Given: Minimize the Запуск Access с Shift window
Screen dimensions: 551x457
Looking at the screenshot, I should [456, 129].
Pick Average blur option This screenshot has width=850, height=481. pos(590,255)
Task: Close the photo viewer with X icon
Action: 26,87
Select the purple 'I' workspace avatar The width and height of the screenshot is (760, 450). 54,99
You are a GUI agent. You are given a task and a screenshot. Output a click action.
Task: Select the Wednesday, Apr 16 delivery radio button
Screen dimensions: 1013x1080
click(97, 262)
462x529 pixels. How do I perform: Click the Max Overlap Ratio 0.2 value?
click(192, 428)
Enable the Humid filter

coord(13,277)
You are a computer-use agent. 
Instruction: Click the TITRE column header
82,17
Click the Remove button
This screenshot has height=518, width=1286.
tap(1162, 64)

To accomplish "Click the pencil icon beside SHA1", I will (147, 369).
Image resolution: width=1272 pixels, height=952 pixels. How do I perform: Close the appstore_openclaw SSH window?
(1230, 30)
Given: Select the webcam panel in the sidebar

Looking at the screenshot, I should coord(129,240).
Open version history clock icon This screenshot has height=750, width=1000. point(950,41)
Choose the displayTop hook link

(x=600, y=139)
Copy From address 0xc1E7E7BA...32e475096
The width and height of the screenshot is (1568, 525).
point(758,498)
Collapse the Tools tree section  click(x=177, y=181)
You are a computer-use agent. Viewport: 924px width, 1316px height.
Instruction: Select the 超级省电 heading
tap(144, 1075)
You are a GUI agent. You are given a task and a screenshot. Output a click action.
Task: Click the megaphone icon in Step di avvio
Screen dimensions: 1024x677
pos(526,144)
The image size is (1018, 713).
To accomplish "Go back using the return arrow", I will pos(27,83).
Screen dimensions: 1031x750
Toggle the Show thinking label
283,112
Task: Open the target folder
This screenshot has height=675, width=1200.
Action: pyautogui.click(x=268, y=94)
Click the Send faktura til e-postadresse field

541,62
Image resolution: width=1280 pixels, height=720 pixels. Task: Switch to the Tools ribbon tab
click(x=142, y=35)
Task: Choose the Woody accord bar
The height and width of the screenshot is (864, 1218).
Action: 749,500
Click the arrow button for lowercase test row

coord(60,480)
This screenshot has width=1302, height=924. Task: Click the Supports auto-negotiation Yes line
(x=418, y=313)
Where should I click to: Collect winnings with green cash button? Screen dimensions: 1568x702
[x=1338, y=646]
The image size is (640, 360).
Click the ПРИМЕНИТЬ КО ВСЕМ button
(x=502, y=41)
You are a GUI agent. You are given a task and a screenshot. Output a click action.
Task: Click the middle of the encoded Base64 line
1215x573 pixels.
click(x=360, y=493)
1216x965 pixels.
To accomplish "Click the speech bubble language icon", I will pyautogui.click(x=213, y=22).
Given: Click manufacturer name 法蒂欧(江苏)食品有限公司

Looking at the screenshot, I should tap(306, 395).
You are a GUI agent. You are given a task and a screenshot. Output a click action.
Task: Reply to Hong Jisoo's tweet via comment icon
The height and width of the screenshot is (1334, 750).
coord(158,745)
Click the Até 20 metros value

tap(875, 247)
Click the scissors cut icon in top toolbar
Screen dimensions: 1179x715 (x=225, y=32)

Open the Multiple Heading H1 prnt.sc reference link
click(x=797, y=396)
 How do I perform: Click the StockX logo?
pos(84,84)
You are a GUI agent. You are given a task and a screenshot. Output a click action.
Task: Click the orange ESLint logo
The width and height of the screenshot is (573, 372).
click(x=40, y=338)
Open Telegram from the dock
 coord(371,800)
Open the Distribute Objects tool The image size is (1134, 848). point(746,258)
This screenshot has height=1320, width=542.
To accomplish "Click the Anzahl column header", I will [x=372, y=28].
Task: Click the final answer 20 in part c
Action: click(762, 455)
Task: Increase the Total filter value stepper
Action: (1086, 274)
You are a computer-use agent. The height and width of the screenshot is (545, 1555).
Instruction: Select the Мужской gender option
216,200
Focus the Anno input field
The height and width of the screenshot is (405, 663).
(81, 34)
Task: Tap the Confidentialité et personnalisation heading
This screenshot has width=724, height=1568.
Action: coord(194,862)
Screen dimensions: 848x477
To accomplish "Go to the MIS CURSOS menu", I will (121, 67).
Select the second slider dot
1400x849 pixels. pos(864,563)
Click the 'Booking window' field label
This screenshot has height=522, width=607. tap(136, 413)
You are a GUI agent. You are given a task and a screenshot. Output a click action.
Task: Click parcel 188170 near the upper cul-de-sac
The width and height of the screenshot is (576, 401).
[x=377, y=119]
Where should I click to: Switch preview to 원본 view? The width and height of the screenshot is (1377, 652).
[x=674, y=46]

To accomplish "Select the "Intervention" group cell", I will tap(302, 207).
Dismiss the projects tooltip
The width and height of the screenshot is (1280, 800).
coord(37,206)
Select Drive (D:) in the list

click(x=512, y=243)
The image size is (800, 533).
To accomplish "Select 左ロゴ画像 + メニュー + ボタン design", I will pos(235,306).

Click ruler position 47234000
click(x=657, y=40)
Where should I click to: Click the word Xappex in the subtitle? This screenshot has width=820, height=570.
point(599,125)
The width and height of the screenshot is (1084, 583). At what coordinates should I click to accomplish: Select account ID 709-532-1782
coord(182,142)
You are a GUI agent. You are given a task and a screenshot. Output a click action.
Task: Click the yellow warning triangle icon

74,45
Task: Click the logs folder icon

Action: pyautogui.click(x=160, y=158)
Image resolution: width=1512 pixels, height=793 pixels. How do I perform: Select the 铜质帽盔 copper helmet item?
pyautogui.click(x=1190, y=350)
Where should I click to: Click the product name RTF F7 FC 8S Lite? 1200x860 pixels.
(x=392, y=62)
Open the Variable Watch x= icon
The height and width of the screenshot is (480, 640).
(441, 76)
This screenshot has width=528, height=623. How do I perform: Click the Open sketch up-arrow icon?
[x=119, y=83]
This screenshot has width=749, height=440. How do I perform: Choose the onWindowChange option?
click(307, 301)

- [Exercise goal]
All of the records above should be copied exactly.

- [Answer to the problem]
Given: Minimize the Запуск Access с Shift window
Screen dimensions: 551x457
Looking at the screenshot, I should [456, 129].
Pick Average blur option This screenshot has width=850, height=481. pos(590,255)
Task: Close the photo viewer with X icon
Action: 26,87
Select the purple 'I' workspace avatar The width and height of the screenshot is (760, 450). 54,99
You are a GUI agent. You are given a task and a screenshot. Output a click action.
Task: Select the Wednesday, Apr 16 delivery radio button
Screen dimensions: 1013x1080
click(97, 262)
462x529 pixels. How do I perform: Click the Max Overlap Ratio 0.2 value?
click(192, 428)
Enable the Humid filter

coord(13,277)
You are a computer-use agent. 
Instruction: Click the TITRE column header
82,17
Click the Remove button
This screenshot has height=518, width=1286.
tap(1162, 64)

To accomplish "Click the pencil icon beside SHA1", I will (147, 369).
Image resolution: width=1272 pixels, height=952 pixels. How do I perform: Close the appstore_openclaw SSH window?
(1230, 30)
Given: Select the webcam panel in the sidebar

Looking at the screenshot, I should coord(129,240).
Open version history clock icon This screenshot has height=750, width=1000. point(950,41)
Choose the displayTop hook link

(x=600, y=139)
Copy From address 0xc1E7E7BA...32e475096
The width and height of the screenshot is (1568, 525).
point(758,498)
Collapse the Tools tree section  click(x=177, y=181)
You are a computer-use agent. Viewport: 924px width, 1316px height.
Instruction: Select the 超级省电 heading
tap(144, 1075)
You are a GUI agent. You are given a task and a screenshot. Output a click action.
Task: Click the megaphone icon in Step di avvio
Screen dimensions: 1024x677
pos(526,144)
The image size is (1018, 713).
To accomplish "Go back using the return arrow", I will pos(27,83).
Screen dimensions: 1031x750
Toggle the Show thinking label
283,112
Task: Open the target folder
This screenshot has height=675, width=1200.
Action: pyautogui.click(x=268, y=94)
Click the Send faktura til e-postadresse field

541,62
Image resolution: width=1280 pixels, height=720 pixels. Task: Switch to the Tools ribbon tab
click(x=142, y=35)
Task: Choose the Woody accord bar
The height and width of the screenshot is (864, 1218).
Action: 749,500
Click the arrow button for lowercase test row

coord(60,480)
This screenshot has width=1302, height=924. Task: Click the Supports auto-negotiation Yes line
(x=418, y=313)
Where should I click to: Collect winnings with green cash button? Screen dimensions: 1568x702
[x=1338, y=646]
The image size is (640, 360).
Click the ПРИМЕНИТЬ КО ВСЕМ button
(x=502, y=41)
You are a GUI agent. You are given a task and a screenshot. Output a click action.
Task: Click the middle of the encoded Base64 line
1215x573 pixels.
click(x=360, y=493)
1216x965 pixels.
To accomplish "Click the speech bubble language icon", I will pyautogui.click(x=213, y=22).
Given: Click manufacturer name 法蒂欧(江苏)食品有限公司

Looking at the screenshot, I should tap(306, 395).
You are a GUI agent. You are given a task and a screenshot. Output a click action.
Task: Reply to Hong Jisoo's tweet via comment icon
The height and width of the screenshot is (1334, 750).
coord(158,745)
Click the Até 20 metros value

tap(875, 247)
Click the scissors cut icon in top toolbar
Screen dimensions: 1179x715 (x=225, y=32)

Open the Multiple Heading H1 prnt.sc reference link
click(x=797, y=396)
 How do I perform: Click the StockX logo?
pos(84,84)
You are a GUI agent. You are given a task and a screenshot. Output a click action.
Task: Click the orange ESLint logo
The width and height of the screenshot is (573, 372).
click(x=40, y=338)
Open Telegram from the dock
 coord(371,800)
Open the Distribute Objects tool The image size is (1134, 848). point(746,258)
This screenshot has height=1320, width=542.
To accomplish "Click the Anzahl column header", I will [x=372, y=28].
Task: Click the final answer 20 in part c
Action: click(762, 455)
Task: Increase the Total filter value stepper
Action: (1086, 274)
You are a computer-use agent. The height and width of the screenshot is (545, 1555).
Instruction: Select the Мужской gender option
216,200
Focus the Anno input field
The height and width of the screenshot is (405, 663).
(81, 34)
Task: Tap the Confidentialité et personnalisation heading
This screenshot has width=724, height=1568.
Action: coord(194,862)
Screen dimensions: 848x477
To accomplish "Go to the MIS CURSOS menu", I will (121, 67).
Select the second slider dot
1400x849 pixels. pos(864,563)
Click the 'Booking window' field label
This screenshot has height=522, width=607. tap(136, 413)
You are a GUI agent. You are given a task and a screenshot. Output a click action.
Task: Click parcel 188170 near the upper cul-de-sac
The width and height of the screenshot is (576, 401).
[x=377, y=119]
Where should I click to: Switch preview to 원본 view? The width and height of the screenshot is (1377, 652).
[x=674, y=46]

To accomplish "Select the "Intervention" group cell", I will tap(302, 207).
Dismiss the projects tooltip
The width and height of the screenshot is (1280, 800).
coord(37,206)
Select Drive (D:) in the list

click(x=512, y=243)
The image size is (800, 533).
To accomplish "Select 左ロゴ画像 + メニュー + ボタン design", I will pos(235,306).

Click ruler position 47234000
click(x=657, y=40)
Where should I click to: Click the word Xappex in the subtitle? This screenshot has width=820, height=570.
point(599,125)
The width and height of the screenshot is (1084, 583). At what coordinates should I click to accomplish: Select account ID 709-532-1782
coord(182,142)
You are a GUI agent. You are given a task and a screenshot. Output a click action.
Task: Click the yellow warning triangle icon

74,45
Task: Click the logs folder icon

Action: pyautogui.click(x=160, y=158)
Image resolution: width=1512 pixels, height=793 pixels. How do I perform: Select the 铜质帽盔 copper helmet item?
pyautogui.click(x=1190, y=350)
Where should I click to: Click the product name RTF F7 FC 8S Lite? 1200x860 pixels.
(x=392, y=62)
Open the Variable Watch x= icon
The height and width of the screenshot is (480, 640).
(441, 76)
This screenshot has width=528, height=623. How do I perform: Click the Open sketch up-arrow icon?
[x=119, y=83]
This screenshot has width=749, height=440. How do I perform: Choose the onWindowChange option?
click(307, 301)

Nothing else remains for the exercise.